UNITED STATES
SECURITIES AND EXCHANGE COMMISSION

Washington, D.C. 20549

FORM 8-K

 

CURRENT REPORT
Pursuant to Section 13 or 15(d) of the
Securities Exchange Act of 1934

Date of Report (Date of Earliest Event Reported):  January 17, 2007

SUPPORTSOFT, INC.

(Exact name of registrant as specified in its charter)

Delaware

 

000-30901

 

94-3282005

(State or Other Jurisdiction
of Incorporation)

 

(Commission File Number)

 

(I.R.S. Employer
Identification Number)

 

 

 

 

 

575 Broadway, Redwood City, CA

 

94063

(Address of principal executive offices)

 

(Zip Code)

 

(650) 556-9440
(Registrant’s telephone number,
including area code)

Check the appropriate box below if the Form 8-K filing is intended to simultaneously satisfy the filing obligations of the registrant under any of the following provisions (see General Instruction A.2. below):

o Written communications pursuant to Rule 425 under the Securities Act (17 CFR 230.425)

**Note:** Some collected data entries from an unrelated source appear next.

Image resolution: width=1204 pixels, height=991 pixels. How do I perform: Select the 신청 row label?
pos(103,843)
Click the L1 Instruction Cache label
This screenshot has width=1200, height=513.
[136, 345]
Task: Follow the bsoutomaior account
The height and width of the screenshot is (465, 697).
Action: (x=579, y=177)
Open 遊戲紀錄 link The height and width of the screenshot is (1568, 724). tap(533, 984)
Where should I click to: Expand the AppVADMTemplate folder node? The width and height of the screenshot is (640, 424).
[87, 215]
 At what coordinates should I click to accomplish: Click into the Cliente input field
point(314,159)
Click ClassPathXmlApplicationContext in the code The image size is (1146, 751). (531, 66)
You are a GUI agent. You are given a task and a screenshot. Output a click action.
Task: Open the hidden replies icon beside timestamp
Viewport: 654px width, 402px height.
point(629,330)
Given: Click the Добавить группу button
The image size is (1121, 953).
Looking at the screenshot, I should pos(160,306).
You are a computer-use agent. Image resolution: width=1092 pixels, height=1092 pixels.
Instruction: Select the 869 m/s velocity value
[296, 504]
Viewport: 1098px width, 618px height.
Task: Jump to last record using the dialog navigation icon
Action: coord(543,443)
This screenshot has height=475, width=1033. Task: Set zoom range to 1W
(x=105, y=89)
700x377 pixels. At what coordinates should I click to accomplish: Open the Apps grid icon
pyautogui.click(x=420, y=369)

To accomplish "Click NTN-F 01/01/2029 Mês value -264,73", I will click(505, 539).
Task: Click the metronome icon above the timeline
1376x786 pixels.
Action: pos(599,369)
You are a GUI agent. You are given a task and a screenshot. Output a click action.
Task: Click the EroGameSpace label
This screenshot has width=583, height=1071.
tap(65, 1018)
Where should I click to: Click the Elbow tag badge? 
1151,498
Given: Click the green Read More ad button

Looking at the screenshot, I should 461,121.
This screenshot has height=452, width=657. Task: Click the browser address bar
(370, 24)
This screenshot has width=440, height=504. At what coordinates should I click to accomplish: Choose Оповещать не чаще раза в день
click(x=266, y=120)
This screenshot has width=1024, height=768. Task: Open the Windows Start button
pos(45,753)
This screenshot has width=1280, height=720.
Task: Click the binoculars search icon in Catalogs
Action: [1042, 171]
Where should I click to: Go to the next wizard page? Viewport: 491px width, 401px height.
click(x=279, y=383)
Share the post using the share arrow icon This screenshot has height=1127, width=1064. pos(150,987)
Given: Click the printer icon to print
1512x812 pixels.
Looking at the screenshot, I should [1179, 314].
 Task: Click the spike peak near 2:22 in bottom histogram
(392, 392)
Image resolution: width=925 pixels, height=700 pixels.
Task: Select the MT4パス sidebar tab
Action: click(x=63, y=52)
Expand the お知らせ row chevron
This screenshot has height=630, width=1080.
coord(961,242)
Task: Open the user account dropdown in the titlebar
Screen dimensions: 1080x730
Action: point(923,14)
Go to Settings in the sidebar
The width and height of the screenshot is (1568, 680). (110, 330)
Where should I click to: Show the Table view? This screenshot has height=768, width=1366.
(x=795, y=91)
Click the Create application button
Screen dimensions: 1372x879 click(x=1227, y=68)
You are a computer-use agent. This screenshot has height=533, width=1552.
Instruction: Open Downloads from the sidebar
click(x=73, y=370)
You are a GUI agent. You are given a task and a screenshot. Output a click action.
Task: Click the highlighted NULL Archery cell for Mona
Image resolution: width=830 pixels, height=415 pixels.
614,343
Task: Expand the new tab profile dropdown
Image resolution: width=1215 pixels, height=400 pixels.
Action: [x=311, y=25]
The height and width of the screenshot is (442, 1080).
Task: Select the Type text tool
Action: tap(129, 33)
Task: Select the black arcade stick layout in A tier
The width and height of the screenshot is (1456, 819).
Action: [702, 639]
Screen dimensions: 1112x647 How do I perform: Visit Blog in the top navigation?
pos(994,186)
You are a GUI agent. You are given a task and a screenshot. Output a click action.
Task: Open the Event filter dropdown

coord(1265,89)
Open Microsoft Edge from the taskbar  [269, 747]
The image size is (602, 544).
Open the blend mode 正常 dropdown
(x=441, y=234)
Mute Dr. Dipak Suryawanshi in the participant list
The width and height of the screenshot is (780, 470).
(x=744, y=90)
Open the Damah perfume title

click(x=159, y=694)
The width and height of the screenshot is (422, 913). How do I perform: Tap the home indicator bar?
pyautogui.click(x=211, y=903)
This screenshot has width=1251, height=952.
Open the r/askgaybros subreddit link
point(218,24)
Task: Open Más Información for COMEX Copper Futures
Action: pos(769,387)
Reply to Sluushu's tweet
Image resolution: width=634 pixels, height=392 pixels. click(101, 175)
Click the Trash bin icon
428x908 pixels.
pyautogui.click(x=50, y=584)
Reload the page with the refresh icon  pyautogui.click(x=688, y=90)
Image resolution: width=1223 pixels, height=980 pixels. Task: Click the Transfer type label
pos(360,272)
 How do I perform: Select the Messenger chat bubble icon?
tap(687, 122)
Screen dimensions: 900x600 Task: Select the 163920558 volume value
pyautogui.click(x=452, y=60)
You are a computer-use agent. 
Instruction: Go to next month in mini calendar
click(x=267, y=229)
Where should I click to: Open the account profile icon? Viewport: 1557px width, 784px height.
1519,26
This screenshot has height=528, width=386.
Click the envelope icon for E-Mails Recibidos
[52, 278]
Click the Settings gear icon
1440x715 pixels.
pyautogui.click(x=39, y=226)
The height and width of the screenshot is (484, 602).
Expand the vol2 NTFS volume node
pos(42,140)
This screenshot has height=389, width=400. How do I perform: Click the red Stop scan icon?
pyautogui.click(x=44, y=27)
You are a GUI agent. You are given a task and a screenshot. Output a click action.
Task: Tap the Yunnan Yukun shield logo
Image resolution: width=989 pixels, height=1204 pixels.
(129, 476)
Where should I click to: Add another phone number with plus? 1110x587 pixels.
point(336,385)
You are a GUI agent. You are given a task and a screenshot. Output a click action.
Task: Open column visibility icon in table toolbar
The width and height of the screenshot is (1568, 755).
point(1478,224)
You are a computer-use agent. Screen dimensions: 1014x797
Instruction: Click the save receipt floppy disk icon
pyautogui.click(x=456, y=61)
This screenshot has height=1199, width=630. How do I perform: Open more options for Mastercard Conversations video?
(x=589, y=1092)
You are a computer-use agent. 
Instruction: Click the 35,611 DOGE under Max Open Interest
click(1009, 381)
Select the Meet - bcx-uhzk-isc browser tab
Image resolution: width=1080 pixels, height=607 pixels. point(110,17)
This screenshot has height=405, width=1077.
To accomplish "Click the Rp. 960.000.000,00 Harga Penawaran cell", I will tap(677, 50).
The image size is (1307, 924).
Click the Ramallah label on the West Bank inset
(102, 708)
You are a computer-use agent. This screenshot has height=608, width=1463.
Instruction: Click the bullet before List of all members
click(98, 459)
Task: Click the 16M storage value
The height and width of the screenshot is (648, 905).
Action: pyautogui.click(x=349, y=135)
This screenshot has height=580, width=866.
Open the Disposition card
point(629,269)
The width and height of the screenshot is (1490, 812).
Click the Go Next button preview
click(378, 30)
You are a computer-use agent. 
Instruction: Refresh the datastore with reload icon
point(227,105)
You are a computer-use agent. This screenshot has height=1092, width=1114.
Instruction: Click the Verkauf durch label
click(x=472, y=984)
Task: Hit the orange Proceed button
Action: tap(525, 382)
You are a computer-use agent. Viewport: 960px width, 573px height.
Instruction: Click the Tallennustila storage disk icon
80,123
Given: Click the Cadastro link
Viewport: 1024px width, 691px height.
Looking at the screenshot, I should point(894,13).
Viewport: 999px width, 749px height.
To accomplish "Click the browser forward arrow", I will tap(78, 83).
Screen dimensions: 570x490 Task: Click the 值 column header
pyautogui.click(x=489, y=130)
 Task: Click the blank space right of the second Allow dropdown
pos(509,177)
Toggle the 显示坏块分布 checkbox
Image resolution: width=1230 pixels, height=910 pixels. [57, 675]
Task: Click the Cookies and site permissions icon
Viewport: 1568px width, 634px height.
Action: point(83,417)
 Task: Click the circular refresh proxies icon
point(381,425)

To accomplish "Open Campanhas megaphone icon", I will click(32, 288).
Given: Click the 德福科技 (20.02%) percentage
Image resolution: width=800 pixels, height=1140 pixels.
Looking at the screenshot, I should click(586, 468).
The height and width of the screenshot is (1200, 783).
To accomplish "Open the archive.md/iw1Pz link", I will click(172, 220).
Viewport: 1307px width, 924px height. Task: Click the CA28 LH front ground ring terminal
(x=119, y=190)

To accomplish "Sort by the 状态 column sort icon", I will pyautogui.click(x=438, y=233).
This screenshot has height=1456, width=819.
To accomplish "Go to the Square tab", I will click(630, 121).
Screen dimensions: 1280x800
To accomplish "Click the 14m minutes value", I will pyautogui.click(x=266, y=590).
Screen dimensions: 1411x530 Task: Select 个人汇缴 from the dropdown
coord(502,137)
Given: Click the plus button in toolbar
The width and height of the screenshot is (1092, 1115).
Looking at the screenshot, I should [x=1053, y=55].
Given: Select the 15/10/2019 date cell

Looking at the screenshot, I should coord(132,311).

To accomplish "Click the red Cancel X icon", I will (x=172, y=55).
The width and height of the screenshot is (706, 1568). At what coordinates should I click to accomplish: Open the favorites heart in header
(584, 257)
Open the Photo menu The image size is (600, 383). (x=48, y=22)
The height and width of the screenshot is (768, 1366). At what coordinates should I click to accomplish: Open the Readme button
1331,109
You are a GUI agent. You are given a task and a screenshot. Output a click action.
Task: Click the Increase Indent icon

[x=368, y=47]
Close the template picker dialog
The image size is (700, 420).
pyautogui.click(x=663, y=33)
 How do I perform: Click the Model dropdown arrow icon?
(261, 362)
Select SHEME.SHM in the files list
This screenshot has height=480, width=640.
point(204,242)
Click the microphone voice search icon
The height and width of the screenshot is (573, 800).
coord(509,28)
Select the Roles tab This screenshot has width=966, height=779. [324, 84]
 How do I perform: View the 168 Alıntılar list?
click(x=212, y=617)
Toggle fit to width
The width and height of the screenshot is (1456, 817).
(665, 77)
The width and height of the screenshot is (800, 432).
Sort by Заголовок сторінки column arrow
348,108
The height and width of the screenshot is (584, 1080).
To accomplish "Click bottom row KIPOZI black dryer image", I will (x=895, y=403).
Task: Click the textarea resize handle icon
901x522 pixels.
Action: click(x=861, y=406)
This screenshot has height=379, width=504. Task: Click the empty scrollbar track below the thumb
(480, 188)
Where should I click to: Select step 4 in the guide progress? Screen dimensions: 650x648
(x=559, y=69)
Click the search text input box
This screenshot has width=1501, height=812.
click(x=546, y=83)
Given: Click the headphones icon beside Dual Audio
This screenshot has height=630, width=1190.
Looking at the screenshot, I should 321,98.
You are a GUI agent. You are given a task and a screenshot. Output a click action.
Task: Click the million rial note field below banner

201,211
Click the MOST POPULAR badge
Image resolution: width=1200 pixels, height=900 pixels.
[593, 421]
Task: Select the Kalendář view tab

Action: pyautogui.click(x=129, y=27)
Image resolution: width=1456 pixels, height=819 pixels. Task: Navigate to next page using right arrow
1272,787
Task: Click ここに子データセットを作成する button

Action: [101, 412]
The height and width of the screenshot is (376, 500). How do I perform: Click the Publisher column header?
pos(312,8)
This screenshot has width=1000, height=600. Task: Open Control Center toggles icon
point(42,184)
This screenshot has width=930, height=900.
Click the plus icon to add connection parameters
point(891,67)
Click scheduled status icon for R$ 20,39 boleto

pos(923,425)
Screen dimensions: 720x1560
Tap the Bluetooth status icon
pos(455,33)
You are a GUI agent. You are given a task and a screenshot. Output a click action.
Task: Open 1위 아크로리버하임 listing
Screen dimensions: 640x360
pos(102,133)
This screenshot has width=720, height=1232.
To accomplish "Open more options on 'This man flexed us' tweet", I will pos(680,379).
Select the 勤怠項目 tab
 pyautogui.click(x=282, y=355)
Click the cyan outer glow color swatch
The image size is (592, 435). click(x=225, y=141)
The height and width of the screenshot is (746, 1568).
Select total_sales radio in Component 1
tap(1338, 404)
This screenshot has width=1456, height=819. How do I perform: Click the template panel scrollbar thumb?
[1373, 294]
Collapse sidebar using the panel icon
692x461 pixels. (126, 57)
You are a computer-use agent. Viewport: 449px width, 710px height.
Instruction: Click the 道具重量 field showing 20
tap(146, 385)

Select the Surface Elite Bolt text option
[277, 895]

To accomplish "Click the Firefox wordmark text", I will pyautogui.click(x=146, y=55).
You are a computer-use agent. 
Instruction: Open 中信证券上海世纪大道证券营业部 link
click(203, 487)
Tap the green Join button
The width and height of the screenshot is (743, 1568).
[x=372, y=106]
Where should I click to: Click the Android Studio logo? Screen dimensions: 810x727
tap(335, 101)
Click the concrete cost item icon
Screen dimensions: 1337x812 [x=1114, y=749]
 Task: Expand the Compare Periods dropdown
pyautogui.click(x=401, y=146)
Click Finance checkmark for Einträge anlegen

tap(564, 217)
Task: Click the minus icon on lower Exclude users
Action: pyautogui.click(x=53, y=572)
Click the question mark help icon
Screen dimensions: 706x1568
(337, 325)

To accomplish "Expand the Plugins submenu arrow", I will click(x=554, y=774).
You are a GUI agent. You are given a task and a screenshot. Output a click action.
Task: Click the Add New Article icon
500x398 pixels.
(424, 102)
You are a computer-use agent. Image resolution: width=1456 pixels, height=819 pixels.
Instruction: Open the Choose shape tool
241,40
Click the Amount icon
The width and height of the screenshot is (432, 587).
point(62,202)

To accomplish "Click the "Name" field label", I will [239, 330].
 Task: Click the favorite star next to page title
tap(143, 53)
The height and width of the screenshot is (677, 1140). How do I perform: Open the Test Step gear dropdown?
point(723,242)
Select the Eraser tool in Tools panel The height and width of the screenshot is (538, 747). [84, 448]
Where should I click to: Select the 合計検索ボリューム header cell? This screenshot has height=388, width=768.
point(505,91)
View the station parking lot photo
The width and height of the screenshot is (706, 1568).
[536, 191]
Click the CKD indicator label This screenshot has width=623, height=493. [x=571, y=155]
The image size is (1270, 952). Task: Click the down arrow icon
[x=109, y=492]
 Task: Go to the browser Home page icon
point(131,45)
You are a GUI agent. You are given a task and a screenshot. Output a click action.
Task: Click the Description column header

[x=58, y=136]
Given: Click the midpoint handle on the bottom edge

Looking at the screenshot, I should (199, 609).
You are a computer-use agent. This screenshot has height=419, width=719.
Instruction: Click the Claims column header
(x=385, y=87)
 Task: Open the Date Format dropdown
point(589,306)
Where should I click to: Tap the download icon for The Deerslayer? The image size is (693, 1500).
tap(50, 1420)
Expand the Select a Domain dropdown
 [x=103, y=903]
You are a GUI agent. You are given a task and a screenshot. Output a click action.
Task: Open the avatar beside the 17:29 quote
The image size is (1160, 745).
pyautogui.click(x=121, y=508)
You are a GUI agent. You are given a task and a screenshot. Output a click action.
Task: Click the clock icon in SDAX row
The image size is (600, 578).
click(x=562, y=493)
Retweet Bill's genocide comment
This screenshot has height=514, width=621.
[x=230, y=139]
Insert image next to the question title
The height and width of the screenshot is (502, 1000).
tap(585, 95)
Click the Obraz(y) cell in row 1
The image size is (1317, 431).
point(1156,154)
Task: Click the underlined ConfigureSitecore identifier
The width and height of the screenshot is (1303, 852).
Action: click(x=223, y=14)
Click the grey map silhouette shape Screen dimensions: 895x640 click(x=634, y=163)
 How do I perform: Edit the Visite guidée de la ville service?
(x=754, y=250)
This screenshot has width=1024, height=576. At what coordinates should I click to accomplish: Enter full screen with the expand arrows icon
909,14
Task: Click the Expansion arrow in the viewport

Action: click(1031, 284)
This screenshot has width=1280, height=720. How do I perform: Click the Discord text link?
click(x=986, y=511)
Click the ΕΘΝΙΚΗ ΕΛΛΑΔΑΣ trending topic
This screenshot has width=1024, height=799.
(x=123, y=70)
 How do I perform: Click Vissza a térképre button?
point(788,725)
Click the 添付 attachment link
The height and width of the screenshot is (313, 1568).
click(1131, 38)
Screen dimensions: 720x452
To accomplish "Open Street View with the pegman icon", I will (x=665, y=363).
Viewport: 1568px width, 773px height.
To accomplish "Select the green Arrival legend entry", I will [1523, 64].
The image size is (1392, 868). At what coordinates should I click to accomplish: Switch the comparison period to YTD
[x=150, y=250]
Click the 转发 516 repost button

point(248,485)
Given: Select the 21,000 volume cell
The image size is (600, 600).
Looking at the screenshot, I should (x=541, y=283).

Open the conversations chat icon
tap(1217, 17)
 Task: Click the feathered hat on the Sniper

o Soliciting material pursuant to Rule 14a-12 under the Exchange Act (17 CFR 240.14a-12)

o Pre-commencement communications pursuant to Rule 14d-2(b) under the Exchange Act (17 CFR 240.14d-2(b))

o Pre-commencement communications pursuant to Rule 13e-4(c) under the Exchange Act (17 CFR 240-13e-4(c))

 




 

 

Item 5.02

 

Departure of Directors or Certain Officers; Election of Directors; Appointment of Certain Officers; Compensatory Arrangement of Certain Officers

 

(a)           Cash Bonus Payments

On January 17, 2007, the Compensation Committee of SupportSoft, Inc. (the “Company”) approved the 2006 annual cash award for Joshua Pickus, the Company’s Chief Executive Officer.  Based upon the level of achievement of specified objectives, the Compensation Committee approved an award of $288,000.

The Compensation Committee also approved the fourth quarter of 2006 cash award for Ken Owyang, the Company’s Chief Financial Officer.  Based upon the level of achievement of specified objectives, the Compensation Committee approved an award of $28,125.

On January 17, 2007, the Company also approved the fourth quarter of 2006 cash awards for Cadir Lee and Chris Grejtak based upon their level of achievement of specified goals.  Both Mr. Lee and Mr. Grejtak were identified as named executive officers as of December 31, 2005 and therefore reported herein.  Mr. Lee, the Company’s Senior Vice President of Products and Technology and Chief Technology Officer, earned $7,500 and Mr. Chris Grejtak, the Company’s Senior Vice President of Customer Engagement and Value, earned $16,050.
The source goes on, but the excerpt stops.